EXTRAIT:
==*==

Nous citons abondamment Le Monde, en approximativement pur français, – ce qui plaira à nombre de nos lecteurs. La remarque ci-dessus est extraite du compte-rendu, publié le 3 juin, à propos de la conférence des Nations Unies sur la biodiversité à Bonn, qui s’est terminée le 30 mai, bardée de spécialistes et experts (5.000) et rassemblant une foultitude de pays (191).

Dans l’édito du même 3 juin du journal, nous extrayons ce paragraphe qui entend fixer l’étendue du domaine de cette crise et les observations de bonne morale et de réalisme politique auxquelles cela conduit. Ce texte entend ne rien dissimuler de la chose, et c’est effectivement le cas:

«Dans les sociétés industrialisées, les liens avec une nature que l'on croyait avoir domestiquée se sont distendus. Même si ce n'est pas facile à admettre, l'effondrement de notre “capital naturel” pourrait saper demain les fondements de nos économies. La crise alimentaire mondiale et les tensions sur les matières premières sont un avant-goût de ce qu'il faut redouter si rien n'est fait pour mieux gérer les ressources planétaires.»

==*==

ENREGISTREMENTS EXTRAITS:
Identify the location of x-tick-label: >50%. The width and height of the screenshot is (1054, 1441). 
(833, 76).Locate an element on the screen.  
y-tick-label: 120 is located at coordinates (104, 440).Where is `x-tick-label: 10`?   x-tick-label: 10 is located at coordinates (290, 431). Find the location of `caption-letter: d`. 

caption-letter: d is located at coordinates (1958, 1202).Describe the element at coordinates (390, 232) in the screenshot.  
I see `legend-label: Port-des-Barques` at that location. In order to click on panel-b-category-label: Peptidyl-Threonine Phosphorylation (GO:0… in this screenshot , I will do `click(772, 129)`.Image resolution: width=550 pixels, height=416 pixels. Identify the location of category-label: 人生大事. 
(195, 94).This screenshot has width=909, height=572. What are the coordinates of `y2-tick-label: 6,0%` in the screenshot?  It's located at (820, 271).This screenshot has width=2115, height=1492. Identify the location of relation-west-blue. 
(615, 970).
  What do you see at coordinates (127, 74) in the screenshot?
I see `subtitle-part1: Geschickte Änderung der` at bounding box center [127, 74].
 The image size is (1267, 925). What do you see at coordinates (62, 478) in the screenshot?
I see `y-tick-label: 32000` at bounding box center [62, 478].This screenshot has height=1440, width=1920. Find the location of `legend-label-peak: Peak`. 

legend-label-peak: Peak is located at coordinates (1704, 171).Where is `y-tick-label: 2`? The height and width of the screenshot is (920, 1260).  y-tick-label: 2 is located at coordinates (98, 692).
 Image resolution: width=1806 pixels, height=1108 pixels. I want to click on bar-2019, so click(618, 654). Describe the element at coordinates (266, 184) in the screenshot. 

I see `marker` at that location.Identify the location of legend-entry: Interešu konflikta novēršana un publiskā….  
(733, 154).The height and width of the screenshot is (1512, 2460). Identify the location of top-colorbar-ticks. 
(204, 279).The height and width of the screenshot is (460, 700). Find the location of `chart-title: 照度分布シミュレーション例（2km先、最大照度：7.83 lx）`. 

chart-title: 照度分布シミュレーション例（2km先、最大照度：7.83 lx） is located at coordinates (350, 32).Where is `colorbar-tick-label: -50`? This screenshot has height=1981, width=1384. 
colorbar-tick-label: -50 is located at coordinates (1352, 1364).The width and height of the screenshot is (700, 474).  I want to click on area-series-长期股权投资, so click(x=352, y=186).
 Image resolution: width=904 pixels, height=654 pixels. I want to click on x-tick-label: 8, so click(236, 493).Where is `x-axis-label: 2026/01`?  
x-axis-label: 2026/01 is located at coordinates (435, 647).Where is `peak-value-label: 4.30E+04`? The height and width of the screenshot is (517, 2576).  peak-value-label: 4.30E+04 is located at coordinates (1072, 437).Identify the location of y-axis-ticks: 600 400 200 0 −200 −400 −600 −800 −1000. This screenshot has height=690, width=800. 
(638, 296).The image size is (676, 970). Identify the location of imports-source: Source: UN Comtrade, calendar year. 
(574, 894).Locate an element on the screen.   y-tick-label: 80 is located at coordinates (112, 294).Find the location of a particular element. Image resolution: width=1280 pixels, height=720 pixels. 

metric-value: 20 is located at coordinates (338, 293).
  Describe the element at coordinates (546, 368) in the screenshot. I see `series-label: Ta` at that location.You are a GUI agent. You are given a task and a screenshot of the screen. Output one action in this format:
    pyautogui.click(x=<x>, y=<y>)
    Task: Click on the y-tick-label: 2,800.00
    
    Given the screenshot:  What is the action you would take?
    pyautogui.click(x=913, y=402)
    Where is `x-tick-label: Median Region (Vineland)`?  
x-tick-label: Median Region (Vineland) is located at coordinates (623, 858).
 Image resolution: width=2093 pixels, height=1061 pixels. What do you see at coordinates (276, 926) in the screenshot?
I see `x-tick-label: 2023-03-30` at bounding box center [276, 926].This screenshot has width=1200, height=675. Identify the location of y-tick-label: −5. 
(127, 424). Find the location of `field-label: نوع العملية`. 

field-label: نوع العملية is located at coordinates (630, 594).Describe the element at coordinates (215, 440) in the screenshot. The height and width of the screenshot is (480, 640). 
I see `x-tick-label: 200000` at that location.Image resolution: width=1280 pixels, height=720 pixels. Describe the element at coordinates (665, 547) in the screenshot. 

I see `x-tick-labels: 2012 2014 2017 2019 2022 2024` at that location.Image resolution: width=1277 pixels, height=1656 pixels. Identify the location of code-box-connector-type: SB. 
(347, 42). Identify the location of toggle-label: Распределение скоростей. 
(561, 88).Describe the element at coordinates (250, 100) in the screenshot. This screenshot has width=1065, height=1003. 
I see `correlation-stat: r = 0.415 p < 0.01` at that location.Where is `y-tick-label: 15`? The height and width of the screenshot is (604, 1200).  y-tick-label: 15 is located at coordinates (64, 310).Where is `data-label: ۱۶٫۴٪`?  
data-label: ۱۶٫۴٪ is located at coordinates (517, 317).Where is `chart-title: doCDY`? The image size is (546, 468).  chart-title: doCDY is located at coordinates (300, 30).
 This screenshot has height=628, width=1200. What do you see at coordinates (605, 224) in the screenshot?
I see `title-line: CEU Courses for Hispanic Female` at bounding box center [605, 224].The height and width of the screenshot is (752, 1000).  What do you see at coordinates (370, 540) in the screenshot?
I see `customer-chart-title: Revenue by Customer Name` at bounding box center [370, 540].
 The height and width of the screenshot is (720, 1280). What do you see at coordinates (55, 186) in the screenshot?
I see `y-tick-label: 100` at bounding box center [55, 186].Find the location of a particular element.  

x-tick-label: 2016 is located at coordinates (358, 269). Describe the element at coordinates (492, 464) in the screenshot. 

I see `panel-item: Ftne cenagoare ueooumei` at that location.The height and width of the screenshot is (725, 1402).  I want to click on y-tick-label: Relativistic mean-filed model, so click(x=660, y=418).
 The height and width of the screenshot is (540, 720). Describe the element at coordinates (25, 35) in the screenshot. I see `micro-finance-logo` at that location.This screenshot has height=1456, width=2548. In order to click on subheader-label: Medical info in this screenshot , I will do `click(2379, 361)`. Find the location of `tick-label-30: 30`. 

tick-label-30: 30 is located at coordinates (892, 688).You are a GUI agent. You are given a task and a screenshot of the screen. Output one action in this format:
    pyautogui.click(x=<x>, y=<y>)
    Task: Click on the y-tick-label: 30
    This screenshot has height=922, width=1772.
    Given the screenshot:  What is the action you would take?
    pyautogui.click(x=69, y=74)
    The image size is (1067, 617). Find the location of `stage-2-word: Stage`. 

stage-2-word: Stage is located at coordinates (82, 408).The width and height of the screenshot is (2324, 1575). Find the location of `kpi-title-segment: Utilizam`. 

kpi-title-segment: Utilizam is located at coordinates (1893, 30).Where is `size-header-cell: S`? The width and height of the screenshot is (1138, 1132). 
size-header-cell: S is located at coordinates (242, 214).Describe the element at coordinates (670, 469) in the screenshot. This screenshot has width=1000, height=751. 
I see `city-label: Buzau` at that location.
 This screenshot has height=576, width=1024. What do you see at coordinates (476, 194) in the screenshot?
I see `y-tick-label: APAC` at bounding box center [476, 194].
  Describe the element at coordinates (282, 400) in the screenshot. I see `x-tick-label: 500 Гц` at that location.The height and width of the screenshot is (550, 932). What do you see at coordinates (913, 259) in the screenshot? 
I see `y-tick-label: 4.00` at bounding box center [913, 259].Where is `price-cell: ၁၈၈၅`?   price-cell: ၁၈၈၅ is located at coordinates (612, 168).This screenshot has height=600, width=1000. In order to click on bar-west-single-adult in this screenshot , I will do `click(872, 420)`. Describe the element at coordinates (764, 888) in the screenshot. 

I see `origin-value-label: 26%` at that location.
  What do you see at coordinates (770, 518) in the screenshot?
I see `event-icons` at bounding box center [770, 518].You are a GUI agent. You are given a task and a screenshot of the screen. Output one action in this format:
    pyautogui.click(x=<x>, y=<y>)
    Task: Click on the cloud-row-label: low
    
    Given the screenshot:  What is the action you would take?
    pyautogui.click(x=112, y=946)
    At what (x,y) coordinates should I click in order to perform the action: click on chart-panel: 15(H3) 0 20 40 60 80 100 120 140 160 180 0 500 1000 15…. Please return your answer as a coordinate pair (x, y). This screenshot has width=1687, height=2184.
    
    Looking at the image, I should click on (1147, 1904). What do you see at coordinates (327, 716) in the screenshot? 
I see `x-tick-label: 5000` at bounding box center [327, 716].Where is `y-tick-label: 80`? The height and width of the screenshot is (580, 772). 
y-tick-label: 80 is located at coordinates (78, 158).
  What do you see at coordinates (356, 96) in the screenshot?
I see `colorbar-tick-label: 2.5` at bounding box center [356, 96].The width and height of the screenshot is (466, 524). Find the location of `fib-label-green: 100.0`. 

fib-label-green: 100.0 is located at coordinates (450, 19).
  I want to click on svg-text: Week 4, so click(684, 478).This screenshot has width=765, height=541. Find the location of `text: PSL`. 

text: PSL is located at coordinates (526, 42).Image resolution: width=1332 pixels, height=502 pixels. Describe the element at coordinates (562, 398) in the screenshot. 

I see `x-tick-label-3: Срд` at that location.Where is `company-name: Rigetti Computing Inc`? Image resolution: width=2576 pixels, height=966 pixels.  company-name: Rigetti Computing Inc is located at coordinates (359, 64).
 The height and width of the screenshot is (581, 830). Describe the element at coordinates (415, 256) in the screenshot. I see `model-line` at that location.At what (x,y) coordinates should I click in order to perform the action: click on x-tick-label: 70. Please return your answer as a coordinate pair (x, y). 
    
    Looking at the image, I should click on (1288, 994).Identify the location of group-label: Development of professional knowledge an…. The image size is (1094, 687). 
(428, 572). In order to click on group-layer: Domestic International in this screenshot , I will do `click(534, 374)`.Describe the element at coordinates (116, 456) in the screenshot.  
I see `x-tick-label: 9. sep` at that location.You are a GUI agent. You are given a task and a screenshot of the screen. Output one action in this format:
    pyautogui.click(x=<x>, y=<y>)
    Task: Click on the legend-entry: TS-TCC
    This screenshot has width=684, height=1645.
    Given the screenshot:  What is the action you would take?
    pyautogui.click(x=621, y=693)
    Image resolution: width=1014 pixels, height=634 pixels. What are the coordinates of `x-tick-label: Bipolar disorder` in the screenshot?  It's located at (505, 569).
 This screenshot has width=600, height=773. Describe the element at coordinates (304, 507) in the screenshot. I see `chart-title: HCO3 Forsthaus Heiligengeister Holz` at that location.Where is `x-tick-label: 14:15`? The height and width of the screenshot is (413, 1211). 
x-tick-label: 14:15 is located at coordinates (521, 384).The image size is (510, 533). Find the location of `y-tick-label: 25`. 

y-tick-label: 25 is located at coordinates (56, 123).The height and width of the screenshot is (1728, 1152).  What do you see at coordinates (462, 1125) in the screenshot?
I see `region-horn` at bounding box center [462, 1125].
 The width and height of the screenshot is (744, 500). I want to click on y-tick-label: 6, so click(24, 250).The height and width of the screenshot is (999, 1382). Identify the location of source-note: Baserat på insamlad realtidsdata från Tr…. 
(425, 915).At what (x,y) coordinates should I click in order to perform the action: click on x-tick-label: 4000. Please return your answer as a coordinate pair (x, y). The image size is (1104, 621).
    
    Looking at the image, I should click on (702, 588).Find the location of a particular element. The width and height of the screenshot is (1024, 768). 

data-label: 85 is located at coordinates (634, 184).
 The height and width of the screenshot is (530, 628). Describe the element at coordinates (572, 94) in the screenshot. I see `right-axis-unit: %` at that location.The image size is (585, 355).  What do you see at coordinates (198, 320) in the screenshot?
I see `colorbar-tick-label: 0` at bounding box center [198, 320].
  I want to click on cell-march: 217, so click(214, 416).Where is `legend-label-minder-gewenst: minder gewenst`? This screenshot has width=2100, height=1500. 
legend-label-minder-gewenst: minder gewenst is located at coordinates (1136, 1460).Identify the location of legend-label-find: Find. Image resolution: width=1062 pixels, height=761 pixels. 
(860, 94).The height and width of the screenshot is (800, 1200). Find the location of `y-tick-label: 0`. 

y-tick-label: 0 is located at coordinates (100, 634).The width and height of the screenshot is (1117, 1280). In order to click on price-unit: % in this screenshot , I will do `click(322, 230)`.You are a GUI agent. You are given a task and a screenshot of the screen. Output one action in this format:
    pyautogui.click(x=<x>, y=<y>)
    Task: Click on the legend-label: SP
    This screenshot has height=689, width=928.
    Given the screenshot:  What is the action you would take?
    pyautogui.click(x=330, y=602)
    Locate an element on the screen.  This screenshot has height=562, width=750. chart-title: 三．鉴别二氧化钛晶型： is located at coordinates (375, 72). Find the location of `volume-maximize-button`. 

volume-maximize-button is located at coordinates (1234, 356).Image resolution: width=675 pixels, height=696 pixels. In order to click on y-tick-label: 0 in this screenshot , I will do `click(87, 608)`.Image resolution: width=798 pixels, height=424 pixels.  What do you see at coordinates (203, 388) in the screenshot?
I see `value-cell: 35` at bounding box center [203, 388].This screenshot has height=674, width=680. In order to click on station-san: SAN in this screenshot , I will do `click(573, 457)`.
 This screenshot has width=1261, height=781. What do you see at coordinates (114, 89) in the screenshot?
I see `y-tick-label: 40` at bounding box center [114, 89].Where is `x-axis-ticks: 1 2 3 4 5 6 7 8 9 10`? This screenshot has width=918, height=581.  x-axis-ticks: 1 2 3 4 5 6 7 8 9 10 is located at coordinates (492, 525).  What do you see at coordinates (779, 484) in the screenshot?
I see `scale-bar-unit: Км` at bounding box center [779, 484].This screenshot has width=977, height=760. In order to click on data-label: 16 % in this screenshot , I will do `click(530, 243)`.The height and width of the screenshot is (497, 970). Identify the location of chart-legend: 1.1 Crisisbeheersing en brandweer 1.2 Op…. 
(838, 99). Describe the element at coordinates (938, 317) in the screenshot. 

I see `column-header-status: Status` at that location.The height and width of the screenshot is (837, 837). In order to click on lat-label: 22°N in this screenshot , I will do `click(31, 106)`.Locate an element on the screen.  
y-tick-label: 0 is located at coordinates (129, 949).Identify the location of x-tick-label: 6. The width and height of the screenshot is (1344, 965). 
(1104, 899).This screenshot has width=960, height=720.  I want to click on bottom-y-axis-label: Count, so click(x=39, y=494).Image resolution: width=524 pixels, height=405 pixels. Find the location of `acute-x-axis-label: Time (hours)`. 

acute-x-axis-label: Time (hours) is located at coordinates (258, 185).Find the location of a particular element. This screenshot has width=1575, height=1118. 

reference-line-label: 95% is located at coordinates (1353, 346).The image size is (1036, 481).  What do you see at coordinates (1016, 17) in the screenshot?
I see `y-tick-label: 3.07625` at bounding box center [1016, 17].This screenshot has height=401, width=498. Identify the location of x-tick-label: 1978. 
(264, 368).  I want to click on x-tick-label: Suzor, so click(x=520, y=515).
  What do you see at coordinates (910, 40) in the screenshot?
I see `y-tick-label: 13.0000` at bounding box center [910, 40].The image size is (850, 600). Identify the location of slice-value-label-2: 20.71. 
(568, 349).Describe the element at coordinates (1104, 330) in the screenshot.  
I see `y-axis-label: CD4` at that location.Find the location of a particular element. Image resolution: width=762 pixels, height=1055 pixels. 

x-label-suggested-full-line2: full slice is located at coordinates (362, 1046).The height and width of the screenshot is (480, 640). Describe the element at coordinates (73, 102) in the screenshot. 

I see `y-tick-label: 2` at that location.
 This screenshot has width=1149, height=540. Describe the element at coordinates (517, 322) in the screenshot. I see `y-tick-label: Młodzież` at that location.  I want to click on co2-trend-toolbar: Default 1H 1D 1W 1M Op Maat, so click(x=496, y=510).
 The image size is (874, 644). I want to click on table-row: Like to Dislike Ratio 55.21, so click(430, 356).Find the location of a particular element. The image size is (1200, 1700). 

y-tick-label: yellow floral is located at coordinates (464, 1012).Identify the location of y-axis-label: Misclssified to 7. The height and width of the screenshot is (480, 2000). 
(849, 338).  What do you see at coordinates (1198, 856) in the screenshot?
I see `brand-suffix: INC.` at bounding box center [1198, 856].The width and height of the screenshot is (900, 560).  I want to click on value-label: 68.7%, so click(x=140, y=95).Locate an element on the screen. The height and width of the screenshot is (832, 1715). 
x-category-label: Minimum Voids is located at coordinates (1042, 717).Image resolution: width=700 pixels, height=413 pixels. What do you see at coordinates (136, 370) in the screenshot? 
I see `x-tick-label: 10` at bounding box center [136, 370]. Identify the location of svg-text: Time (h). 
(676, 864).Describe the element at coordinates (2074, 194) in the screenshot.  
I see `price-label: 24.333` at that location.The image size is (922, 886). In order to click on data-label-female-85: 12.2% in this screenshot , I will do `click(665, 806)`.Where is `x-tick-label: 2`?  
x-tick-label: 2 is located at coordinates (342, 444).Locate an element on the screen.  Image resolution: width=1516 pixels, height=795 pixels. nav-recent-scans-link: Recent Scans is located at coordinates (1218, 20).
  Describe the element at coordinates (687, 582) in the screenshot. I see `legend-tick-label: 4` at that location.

==*==

SELON LES INFORMATIONS:
**A.** Répondez aux questions suivantes d'après l'extrait :
(i) Dans quelle ville s'est tenue la conférence des Nations Unies sur la biodiversité ?
(ii) À quelle date l'édito cité a-t-il paru ?
(iii) Selon l'édito, de quoi la crise alimentaire mondiale et les tensions sur les matières premières sont-elles un avant-goût ?
**B.** Réécrivez le passage de l'extrait allant de « Nous citons abondamment » à « de pays (191). », en remplaçant « Bonn » par « Genève ».
Les enregistrements sont sans rapport avec l'extrait.

RÉSULTATS:
**A.**
(i) À Bonn.
(ii) Le 3 juin.
(iii) De ce qu'il faut redouter si rien n'est fait pour mieux gérer les ressources planétaires.

**B.**
Nous citons abondamment Le Monde, en approximativement pur français, – ce qui plaira à nombre de nos lecteurs. La remarque ci-dessus est extraite du compte-rendu, publié le 3 juin, à propos de la conférence des Nations Unies sur la biodiversité à Genève, qui s’est terminée le 30 mai, bardée de spécialistes et experts (5.000) et rassemblant une foultitude de pays (191).